On Webster and Benton - The honorable gentleman from Massachusetts, after deliberating a whole night upon his course, comes into this chamber to vindicate New England; and, instead of making up his issue with the gentleman from Missouri, on the charges which he had preferred, chooses to consider me as the author of those charges; and, losing sight entirely of that gentleman, selects me as his adversary, and pours out all the vials of his mighty wrath upon my devoted head. Nor is he willing to stop there. He goes on to assail the institutions and policy of the South, and calls in question the principles and conduct of the State which I have the honor to represent. When I find a gentleman of mature age and experience, of acknowledged talents, and profound sagacity, pursuing a course like this, declining the contest offered from the West, and making war upon the unoffending South, I must believe-I am bound to believe he has some object in view which he has not ventured to disclose. Mr. President, why is this? Has the gentleman discovered, in former controversies with the gentleman from Missouri, that he is overmatched by that senator? And does he hope for an easy victory over a more feeble adversary? Has the gentleman's distempered fancy been disturbed by gloomy forebodings of "new alliances to be formed," at which he hinted? Has the ghost of the murdered Coalition come back, like the ghost of Banquo, to "sear the eyeballs of the gentleman," and will it not "down at his bidding»? Are dark visions of broken hopes, and honors lost forever, still floating before his heated imagination? Sir, if it be his object to thrust me between the gentleman from Missouri and himself, in order to rescue the East from the contest it has provoked with the West, he shall not be gratified. Sir, I will not be dragged into the defense of my friend from Missouri. The South shall not be forced into a conflict not its own. The gentleman from Missouri is able to fight his own battles. The gallant West needs no aid from the South to repel any attack which may be made on them from any quarter. Let the gentleman from Massachusetts controvert the facts and arguments of the gentleman from Missouri, if he can; and, if he win the victory, let him wear the honors. I shall not deprive him of his laurels.- (U. S. Senate. On the Foote Resolution.)

Free Trade-I say, in the words of the philosophical statesman of England, "leave a generous nation free to seek their own road to perfection." Thank God, the night is passing away, and we have lived to see the dawn of a glorious day. The cause of free trade must and will prosper, and finally triumph. The political economist is abroad; light has come into the world; and, in this instance, at least, men will not "prefer darkness rather than light."

Sir, let it not be said, in after times, that the statesmen of America were behind the age in

which they lived; that they initiated this young and vigorous country into the enervating and corrupting practices of European nations; and that, at the moment when the whole world was looking to us for an example, we arrayed ourselves in the cast-off follies and exploded errors of the Old World, and, by the introduction of a vile system of artificial stimulants and political gambling, impaired the healthful vigor of the body politic, and brought on decrepitude and premature dissolution.

Hazlitt, William (England, 1778–1830.)

Humor and Pathos-We shed tears from sympathy with real and necessary distress; as we burst into laughter from want of sympathy with that which is unreasonable and unnecessary, the absurdity of which provokes our spleen or mirth, rather than any serious reflections on it.
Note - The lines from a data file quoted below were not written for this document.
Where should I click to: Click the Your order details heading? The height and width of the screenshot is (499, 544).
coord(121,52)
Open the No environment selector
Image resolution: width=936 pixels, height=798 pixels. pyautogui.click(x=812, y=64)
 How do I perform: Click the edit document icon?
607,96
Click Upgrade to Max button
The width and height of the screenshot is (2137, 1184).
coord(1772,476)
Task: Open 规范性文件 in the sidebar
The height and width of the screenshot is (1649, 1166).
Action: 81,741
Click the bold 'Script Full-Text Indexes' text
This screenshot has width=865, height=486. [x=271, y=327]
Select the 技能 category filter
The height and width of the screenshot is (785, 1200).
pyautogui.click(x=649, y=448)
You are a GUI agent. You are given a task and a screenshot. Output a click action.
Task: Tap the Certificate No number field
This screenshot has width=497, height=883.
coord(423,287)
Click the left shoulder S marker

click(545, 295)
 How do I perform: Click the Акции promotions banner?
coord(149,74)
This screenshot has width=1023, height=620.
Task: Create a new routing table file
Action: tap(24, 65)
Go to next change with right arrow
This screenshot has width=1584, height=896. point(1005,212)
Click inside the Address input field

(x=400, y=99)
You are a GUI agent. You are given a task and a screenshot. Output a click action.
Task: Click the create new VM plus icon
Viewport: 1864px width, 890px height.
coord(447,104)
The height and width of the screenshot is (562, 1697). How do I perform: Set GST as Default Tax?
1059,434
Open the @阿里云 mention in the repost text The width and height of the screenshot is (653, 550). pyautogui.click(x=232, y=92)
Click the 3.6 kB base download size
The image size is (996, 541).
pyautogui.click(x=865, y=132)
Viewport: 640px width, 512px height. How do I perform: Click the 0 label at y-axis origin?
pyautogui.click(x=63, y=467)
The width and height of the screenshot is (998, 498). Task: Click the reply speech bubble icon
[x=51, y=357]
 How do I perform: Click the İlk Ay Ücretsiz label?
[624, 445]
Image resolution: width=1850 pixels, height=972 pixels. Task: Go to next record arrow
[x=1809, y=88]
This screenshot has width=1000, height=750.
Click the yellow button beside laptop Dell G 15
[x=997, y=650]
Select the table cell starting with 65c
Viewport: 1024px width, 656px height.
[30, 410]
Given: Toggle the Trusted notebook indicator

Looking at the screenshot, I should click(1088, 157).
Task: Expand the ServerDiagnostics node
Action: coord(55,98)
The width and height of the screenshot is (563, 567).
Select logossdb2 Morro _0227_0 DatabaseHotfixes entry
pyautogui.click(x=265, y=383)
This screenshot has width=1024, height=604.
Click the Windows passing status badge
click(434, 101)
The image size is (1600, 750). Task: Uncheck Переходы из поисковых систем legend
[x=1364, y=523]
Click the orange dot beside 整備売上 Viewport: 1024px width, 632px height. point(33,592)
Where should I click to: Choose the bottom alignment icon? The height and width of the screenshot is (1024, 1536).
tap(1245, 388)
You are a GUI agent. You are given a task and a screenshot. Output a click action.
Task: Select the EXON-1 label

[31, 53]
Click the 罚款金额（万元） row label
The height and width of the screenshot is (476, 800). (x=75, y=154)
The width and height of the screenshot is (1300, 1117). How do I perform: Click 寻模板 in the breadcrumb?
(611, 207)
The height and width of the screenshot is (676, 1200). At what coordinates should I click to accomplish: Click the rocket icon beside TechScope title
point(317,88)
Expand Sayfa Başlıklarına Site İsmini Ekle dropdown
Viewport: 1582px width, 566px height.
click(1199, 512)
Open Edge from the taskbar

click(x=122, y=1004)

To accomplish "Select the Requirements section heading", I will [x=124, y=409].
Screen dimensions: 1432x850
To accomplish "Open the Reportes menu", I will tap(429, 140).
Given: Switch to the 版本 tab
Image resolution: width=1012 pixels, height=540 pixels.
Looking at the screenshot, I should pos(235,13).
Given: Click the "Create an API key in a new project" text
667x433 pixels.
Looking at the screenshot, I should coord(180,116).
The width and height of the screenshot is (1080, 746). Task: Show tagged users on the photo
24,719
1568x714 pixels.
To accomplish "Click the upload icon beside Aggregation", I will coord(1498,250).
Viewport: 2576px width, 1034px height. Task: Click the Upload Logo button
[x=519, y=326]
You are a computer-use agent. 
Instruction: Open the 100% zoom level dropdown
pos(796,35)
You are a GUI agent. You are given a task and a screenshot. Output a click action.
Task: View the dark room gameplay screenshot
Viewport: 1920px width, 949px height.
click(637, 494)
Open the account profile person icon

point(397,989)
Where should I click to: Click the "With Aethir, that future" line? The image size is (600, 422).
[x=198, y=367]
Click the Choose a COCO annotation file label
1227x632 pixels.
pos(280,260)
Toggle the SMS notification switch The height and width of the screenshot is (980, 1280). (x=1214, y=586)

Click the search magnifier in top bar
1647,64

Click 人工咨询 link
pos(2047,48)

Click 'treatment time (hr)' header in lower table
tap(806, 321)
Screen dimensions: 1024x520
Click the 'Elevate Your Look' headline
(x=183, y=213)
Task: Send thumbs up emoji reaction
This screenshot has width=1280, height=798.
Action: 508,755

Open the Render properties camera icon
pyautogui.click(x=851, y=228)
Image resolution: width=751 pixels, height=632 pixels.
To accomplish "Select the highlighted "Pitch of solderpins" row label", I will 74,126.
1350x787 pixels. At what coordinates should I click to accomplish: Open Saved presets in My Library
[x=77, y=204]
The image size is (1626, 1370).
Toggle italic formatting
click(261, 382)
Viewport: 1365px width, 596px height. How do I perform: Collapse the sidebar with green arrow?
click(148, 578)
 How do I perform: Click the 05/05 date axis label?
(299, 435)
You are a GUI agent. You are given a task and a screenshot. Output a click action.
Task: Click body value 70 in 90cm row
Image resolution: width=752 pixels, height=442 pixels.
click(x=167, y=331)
To explain the nature of laughter and tears is to account for the condition of human life, for it is in a manner compounded of these two. It is a tragedy or a comedy,-sad or merry, as it happens. The crimes and misfortunes that are inseparable from it shock and wound the mind when they once seize upon it, and, when the pressure can no longer be borne, seek relief in tears; the follies and absurdities that men commit, or the odd accidents that befall them, afford us amusement from the very rejection of these false claims upon our sympathy, and end in laughter. If everything that went wrong, if every vanity or weakness in another gave us a sensible pang, it would be hard indeed; but as long as the disagreeableness of the consequences of a sudden disaster is kept out of sight by the immediate oddity of the circumstances, and the absurdity or unaccountableness of a foolish action is the most striking thing in it, the ludicrous prevails over the pathetic, and we receive pleasure instead of pain from the farce of life which is played before us, and which discomposes our gravity as often as it fails to move our anger or our pity. Hecker, Frederick Karl Franz (GermanAmerican, 1811-1881.)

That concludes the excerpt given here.